Of the 104 contigs in which SNPs were identified, 16 sequences that showed similarity to proteins involved in the stress response, rubber biosynthesis and developmental processes were chosen to validate an SNP subset. Sixteen primer pairs flanking 61 putative SNPs were designed with expected amplicon sizes of approximately 200–800 bp. Thirteen primer pairs amplified products in the 36 H. brasiliensis genotypes used (Online Resource 1—Table S1), and the amplicons observed by 1.5 % agarose gel electrophoresis ranged from 250 bp to 1.5 kb, with five loci showing PCR products that were longer than the expected length. Sequencing and a comparison of the chromatograms to the original sequence revealed the presence of intronic regions in these loci; the smallest intron was approximately 80 bp in length, and the longest was approximately 1.1 kb. A total of 46 putative SNPs were evaluated by visual inspection of overlapping nucleotide peaks in the chromatograms, and 43 positions (91.5 %) were validated in the 36 genotypes used. The majority of these polymorphic positions (23 SNPs) were located in probable 3′ UTRs, 18 were in exonic regions (12 non-synonymous SNPs and six synonymous SNPs), and one was located in a probable 5′ UTR. One of the non-synonymous polymorphic positions (Hb-SNP2-624) was not a true SNP but, rather, an 18-bp duplication that was considered an SNP in the CLC Genomics Workbench software alignment analysis. In the predicted translation, this duplication causes a repetition of six amino acids in the protein sequence.

The 43 polymorphic positions presented H e values ranging from 0.0294 to 0.5056, with an average of 0.3566. H o varied between 0 and 0.7941, with an average of 0.3256. The average PIC value was 0.2807, and the PIC values ranged from 0.0286 to 0.3742 (Table 2); these markers were therefore less informative than the EST-SSR markers developed in this work. This difference between SNP and SSR markers was also reported in other species (Jones et al. 2007; Emanuelli et al. 2013). Although SNPs are the most abundant variation found in plant genomes, they are usually limited to two alleles per locus, even when considering that a SNP locus theoretically has four different alleles.

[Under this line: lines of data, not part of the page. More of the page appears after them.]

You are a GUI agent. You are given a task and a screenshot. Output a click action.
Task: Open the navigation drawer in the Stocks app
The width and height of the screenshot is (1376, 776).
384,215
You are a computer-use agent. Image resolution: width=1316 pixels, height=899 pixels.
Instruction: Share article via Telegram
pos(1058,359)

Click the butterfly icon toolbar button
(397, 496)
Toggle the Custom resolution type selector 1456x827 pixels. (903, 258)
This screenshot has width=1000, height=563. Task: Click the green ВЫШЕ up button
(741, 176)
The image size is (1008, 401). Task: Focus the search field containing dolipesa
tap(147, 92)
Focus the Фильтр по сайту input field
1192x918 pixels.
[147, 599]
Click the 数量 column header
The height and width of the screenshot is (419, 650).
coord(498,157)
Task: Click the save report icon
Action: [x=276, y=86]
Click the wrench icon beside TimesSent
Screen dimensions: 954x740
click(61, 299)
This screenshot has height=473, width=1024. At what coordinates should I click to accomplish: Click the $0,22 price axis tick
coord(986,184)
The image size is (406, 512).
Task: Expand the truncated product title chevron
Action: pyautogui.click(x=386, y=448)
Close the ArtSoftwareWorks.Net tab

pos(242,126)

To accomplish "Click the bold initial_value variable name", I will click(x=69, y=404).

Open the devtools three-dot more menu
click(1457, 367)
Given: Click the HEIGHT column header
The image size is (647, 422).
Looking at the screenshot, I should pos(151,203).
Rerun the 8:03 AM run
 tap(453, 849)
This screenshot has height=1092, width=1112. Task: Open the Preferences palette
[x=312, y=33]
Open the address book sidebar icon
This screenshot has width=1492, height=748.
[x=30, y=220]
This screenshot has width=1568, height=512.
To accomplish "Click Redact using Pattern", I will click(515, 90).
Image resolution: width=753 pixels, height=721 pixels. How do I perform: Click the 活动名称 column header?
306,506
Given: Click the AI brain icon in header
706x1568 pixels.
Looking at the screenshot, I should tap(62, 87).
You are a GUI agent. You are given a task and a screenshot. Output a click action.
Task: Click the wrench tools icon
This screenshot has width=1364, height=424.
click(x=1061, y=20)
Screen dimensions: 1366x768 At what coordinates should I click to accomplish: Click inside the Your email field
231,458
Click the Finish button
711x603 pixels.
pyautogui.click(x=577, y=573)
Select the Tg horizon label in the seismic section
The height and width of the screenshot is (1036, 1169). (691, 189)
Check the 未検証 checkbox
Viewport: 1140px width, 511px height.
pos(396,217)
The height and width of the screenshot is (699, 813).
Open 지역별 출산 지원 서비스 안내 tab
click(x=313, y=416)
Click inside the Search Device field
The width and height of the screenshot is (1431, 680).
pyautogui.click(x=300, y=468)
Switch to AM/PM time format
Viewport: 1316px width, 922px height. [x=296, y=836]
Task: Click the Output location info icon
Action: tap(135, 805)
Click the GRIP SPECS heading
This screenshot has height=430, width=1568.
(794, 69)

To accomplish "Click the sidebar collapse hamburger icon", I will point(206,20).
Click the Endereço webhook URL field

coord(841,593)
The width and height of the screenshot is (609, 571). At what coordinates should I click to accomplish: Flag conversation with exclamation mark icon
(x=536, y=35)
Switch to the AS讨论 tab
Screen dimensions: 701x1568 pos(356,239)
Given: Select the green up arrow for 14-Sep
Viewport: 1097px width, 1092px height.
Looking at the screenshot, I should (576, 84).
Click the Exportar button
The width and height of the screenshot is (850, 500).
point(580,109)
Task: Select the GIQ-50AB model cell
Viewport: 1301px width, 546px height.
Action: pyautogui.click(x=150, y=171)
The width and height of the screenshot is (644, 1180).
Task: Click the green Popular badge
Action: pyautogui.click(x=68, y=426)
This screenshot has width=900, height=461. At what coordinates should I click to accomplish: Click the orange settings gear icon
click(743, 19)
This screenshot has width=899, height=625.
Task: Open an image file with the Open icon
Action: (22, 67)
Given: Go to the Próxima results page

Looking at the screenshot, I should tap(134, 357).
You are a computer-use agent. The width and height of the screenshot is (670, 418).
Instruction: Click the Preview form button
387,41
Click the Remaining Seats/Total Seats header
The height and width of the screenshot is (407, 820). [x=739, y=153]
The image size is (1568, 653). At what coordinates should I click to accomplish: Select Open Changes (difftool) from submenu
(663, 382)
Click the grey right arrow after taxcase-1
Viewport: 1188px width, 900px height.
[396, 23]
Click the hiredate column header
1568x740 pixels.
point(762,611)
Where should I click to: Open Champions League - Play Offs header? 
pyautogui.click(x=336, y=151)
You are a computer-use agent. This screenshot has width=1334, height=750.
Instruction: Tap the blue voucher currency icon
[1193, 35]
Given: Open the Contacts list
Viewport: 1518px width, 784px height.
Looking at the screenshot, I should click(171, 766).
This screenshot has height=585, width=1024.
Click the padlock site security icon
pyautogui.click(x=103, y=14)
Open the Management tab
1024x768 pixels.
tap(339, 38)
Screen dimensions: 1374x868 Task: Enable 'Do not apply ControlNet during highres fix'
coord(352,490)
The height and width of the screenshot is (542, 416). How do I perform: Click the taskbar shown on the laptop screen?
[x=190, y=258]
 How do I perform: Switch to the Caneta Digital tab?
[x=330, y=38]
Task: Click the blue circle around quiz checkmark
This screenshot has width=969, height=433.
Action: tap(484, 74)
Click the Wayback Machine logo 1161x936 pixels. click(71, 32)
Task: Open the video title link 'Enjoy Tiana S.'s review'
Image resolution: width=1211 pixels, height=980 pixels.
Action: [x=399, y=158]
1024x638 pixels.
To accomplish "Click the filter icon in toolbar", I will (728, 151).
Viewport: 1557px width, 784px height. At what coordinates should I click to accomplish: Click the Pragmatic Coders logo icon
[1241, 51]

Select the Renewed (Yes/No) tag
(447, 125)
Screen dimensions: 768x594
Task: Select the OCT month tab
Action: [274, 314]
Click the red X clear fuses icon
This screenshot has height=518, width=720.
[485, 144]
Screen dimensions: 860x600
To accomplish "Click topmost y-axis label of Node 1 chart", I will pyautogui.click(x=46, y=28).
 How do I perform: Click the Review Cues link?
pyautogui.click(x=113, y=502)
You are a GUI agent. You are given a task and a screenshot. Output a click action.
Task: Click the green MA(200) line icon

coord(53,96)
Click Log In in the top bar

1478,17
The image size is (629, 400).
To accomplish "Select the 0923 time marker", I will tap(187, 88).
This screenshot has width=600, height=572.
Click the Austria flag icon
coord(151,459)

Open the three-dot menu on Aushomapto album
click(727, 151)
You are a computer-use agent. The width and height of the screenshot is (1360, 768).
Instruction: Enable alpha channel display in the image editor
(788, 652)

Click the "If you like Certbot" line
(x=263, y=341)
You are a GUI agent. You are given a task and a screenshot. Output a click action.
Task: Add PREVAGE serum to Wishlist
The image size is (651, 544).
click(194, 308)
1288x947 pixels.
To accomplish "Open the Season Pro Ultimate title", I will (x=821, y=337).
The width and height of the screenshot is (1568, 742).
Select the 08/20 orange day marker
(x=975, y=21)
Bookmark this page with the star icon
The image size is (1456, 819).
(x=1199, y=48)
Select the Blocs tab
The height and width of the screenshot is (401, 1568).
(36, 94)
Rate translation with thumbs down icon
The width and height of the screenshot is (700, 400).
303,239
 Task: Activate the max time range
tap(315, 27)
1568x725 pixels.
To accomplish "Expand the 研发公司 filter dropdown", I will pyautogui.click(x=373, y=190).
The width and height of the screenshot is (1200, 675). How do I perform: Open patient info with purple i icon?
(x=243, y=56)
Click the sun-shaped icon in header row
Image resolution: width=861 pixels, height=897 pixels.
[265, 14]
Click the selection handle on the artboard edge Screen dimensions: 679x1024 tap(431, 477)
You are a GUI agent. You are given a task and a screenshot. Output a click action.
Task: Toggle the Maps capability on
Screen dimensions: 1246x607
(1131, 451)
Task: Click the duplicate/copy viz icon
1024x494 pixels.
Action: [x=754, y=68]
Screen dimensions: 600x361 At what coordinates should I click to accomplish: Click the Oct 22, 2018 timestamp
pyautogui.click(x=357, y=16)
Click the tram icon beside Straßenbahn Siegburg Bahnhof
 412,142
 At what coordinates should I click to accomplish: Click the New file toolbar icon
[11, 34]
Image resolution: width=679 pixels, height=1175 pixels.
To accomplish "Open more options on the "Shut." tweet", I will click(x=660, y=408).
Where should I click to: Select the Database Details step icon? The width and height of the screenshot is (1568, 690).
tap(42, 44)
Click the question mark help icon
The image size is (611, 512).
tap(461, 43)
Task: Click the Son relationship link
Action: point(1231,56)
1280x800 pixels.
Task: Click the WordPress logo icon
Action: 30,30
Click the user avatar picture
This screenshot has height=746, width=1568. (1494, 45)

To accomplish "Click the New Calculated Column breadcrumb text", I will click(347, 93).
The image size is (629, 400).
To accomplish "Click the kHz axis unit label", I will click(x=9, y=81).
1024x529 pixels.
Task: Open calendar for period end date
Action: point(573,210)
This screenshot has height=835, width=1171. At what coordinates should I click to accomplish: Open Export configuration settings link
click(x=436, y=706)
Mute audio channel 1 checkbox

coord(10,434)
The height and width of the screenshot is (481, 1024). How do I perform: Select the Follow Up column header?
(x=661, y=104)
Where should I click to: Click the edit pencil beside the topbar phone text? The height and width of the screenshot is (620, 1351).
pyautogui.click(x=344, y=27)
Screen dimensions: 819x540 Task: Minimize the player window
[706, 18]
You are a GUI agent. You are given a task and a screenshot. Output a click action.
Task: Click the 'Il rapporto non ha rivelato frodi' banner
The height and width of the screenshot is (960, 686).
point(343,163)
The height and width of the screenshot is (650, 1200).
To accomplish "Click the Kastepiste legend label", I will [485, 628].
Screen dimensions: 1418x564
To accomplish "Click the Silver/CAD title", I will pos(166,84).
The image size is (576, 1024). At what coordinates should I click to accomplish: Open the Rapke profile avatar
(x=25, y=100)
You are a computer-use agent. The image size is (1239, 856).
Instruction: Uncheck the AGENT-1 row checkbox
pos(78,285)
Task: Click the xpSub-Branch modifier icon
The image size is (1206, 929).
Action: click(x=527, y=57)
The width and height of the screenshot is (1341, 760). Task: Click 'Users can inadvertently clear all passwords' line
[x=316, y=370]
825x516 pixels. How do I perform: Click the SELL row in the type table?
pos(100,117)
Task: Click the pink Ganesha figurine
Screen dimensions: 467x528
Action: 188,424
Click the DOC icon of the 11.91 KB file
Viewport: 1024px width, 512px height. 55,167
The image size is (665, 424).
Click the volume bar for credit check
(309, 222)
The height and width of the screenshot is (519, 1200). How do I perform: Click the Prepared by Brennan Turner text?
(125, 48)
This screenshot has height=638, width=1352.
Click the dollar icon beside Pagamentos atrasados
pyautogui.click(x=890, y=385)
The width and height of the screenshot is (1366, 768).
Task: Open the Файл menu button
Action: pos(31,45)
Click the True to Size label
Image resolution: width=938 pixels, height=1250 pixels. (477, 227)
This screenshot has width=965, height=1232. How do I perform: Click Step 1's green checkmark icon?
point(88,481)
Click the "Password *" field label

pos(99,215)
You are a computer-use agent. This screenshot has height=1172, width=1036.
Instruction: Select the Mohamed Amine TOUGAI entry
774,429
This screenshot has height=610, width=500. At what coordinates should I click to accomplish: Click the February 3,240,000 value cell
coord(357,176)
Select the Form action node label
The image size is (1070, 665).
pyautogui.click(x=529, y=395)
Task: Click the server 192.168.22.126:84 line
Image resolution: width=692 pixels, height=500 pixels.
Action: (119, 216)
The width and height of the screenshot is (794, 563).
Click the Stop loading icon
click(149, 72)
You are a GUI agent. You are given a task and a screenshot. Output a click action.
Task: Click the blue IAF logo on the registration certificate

This limitation can be overcome by using multiple SNP loci to construct haplotypes, which may increase the genetic diversity and information content of these markers (Rafalski 2002; Jones et al. 2007; Emanuelli et al. 2013). Nine of the 13 loci analyzed here contain two or more SNPs in their sequence, and these SNPs together can be considered a haplotype for the locus, thereby compensating for the low informativeness of a single SNP.

Table 2 Validated and characterized SNP markers in the rubber tree

The SNP markers developed in this work may be powerful tools for genetic and QTL mapping because they are likely located in sequences that encode proteins related to the stress response and developmental processes in the rubber tree. Some of these SNPs might also be associated with desired traits and could therefore be used as functional markers for marker-assisted selection in H. brasiliensis breeding programs.

Conclusions

The use of EST sequences for the development of molecular markers enables the generation of gene-associated markers, thereby providing a means for the construction of more informative high-density genetic maps. Although cDNA libraries yield a lower number of sequences than NGS technologies, our work shows that these libraries remain a rich source of SSR and SNP markers and can reveal the existence of unknown transcripts. The EST-SSR and SNP markers developed here are a valuable resource for genetic diversity studies, linkage mapping, QTL identification, gene-based association studies, functional analysis of candidate genes and marker-assisted selection in rubber tree genetic studies and breeding programs. These markers are also a powerful tool for evaluating the genetic variability of other Hevea species, which are a valuable asset for the genetic improvement of cultivated H. brasiliensis clones.